Written request:
Reproduce the records word for word, beginning with their first line and stopping after the line that contains "tap(186, 494)".
==== Data lines
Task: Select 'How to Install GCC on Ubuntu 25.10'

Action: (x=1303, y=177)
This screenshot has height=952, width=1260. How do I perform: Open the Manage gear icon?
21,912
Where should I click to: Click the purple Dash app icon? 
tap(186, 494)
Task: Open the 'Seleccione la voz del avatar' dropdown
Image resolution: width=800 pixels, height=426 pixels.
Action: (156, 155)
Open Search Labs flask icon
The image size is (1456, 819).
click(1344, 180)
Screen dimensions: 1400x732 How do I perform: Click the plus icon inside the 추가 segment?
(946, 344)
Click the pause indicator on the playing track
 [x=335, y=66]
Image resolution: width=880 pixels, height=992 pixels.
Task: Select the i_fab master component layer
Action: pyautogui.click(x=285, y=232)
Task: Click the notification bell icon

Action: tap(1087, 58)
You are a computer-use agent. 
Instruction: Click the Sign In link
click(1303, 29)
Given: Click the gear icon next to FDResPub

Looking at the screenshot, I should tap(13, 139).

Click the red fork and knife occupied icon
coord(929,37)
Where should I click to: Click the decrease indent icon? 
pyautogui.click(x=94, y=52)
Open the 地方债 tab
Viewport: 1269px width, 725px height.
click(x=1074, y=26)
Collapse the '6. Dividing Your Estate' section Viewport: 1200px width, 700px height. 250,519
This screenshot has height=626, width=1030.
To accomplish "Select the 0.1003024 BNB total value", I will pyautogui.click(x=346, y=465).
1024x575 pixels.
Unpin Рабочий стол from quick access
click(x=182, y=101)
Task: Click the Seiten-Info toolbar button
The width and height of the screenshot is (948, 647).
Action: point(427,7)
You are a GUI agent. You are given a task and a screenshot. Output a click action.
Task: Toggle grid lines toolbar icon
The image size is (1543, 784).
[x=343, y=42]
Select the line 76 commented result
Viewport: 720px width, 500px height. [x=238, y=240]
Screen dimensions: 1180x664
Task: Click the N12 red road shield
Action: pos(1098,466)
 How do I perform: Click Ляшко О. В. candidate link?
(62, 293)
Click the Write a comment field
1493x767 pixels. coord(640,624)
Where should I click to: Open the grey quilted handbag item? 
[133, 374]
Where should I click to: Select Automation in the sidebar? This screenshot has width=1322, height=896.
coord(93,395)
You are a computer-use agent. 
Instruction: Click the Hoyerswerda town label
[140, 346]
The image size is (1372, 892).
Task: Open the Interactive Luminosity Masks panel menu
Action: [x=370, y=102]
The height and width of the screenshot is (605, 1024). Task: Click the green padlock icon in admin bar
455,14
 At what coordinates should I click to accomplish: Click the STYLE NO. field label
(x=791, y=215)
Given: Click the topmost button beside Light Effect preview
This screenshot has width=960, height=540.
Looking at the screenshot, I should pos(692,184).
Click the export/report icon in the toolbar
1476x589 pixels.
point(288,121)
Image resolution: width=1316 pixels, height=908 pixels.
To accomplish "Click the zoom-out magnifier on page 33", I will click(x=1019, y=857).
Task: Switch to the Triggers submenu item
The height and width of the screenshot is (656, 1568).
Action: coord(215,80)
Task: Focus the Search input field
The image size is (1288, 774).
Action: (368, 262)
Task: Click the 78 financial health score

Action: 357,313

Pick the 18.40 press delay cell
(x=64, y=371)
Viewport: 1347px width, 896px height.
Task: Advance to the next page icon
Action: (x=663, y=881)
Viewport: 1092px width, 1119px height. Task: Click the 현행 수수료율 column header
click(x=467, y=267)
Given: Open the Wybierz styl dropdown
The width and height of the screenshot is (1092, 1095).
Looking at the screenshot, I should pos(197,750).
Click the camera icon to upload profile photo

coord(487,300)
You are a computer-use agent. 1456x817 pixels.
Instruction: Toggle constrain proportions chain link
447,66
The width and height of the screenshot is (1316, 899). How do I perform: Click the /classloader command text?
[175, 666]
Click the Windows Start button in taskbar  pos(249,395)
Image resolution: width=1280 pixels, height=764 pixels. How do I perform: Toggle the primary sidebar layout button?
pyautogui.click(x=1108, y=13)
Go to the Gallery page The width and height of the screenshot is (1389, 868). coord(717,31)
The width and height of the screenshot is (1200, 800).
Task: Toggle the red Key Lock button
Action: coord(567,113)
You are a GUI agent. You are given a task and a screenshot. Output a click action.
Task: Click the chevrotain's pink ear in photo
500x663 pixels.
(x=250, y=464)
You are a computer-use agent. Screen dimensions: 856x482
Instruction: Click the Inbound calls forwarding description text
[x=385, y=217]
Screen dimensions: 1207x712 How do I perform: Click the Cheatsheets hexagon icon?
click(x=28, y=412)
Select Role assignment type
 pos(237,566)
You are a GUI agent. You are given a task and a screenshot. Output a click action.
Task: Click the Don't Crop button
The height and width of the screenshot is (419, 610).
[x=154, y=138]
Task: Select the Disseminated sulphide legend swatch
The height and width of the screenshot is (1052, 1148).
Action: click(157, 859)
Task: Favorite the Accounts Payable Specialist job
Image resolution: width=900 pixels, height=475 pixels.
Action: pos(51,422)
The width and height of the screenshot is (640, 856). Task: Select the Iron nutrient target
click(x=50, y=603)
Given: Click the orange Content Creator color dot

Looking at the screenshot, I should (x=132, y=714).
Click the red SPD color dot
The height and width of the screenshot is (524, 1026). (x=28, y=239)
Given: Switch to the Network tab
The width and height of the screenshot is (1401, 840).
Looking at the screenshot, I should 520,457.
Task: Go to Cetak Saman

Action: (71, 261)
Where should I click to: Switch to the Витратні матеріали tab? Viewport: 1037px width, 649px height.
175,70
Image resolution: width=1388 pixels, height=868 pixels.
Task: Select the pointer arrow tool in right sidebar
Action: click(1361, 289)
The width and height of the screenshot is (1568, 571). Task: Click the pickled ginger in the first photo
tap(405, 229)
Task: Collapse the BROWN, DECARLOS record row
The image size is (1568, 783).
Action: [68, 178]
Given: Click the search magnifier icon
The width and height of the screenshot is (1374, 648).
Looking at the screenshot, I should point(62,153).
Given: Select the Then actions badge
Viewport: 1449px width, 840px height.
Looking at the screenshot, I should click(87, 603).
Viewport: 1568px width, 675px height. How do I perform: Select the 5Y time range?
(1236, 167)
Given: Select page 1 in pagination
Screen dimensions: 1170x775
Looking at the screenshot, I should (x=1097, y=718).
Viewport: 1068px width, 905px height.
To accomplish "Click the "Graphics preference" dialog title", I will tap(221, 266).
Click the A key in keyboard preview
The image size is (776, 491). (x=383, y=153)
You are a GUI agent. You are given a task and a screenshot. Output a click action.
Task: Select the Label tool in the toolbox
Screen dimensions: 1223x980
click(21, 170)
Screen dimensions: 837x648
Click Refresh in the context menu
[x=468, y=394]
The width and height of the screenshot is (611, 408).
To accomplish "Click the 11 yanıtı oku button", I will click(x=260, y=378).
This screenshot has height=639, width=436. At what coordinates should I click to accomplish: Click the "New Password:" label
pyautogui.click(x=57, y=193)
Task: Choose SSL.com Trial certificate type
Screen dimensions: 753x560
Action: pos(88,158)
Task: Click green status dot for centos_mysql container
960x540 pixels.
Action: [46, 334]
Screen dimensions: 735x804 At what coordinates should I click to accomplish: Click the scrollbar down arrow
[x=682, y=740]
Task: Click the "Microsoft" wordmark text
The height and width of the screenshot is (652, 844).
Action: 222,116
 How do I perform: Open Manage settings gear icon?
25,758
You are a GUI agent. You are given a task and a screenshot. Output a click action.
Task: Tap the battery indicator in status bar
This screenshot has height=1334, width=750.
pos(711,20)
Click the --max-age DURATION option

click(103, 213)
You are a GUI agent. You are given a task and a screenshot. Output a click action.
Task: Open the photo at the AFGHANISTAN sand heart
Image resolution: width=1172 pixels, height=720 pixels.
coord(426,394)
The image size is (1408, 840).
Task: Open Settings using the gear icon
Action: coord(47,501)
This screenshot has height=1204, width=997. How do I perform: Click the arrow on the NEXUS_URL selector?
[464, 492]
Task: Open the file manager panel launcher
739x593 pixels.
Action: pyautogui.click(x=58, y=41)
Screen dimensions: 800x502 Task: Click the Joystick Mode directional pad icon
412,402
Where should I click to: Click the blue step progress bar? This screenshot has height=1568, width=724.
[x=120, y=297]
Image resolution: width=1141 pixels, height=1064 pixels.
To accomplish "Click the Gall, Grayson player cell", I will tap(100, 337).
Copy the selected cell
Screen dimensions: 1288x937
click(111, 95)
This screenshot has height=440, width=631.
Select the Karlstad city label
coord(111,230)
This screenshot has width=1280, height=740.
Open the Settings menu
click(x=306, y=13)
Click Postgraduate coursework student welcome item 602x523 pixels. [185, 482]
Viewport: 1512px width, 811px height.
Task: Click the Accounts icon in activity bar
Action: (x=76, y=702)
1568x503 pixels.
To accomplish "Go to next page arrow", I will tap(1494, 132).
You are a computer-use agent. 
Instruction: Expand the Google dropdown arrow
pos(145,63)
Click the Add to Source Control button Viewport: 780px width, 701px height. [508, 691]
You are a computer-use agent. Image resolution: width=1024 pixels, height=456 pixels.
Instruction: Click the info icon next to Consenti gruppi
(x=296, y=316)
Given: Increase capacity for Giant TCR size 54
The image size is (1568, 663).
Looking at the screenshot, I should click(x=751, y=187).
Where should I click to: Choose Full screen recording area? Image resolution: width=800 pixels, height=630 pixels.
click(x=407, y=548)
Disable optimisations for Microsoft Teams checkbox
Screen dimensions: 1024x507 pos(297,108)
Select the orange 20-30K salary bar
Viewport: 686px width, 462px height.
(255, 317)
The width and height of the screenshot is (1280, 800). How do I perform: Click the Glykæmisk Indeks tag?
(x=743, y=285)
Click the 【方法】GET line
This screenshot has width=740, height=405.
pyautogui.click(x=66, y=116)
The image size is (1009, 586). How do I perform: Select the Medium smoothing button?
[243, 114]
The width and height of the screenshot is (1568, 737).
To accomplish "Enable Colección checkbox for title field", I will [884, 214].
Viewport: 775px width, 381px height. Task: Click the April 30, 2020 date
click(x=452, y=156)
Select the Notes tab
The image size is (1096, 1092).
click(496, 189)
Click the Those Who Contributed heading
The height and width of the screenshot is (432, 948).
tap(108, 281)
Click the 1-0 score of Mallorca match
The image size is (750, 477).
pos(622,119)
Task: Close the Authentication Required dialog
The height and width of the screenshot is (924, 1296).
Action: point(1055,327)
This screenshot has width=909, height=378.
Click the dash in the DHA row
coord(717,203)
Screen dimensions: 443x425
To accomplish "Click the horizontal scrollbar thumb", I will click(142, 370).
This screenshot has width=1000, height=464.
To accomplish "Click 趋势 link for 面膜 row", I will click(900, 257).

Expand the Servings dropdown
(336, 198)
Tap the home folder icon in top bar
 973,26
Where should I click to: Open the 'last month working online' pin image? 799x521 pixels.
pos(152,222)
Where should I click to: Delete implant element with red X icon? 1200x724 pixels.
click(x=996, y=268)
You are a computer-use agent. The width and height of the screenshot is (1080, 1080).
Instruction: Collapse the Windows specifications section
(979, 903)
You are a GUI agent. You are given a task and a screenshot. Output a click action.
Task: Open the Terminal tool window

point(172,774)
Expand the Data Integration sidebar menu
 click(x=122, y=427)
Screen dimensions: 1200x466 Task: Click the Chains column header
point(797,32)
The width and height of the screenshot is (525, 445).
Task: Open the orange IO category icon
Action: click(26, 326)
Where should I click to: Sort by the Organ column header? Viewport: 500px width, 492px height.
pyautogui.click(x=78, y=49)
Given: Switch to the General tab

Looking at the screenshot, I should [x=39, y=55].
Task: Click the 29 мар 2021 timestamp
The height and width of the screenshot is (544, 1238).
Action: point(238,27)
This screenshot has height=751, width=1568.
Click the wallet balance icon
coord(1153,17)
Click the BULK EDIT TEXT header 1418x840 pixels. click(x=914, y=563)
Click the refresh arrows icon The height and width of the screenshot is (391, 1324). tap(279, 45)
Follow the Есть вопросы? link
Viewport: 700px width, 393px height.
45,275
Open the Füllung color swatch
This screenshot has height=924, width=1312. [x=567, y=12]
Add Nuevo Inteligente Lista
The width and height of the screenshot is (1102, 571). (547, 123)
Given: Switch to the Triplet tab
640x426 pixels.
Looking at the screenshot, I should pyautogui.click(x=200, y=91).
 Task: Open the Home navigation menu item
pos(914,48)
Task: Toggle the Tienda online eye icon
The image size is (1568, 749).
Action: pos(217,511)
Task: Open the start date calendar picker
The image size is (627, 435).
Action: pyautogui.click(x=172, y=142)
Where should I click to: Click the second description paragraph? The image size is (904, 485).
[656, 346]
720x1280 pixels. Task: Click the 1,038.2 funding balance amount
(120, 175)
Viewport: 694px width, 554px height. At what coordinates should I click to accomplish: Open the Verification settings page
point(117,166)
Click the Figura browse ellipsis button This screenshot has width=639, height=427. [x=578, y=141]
========
Solution:
Task: Select 'How to Install GCC on Ubuntu 25.10'

Action: (x=1303, y=177)
This screenshot has height=952, width=1260. How do I perform: Open the Manage gear icon?
21,912
Where should I click to: Click the purple Dash app icon? 
tap(186, 494)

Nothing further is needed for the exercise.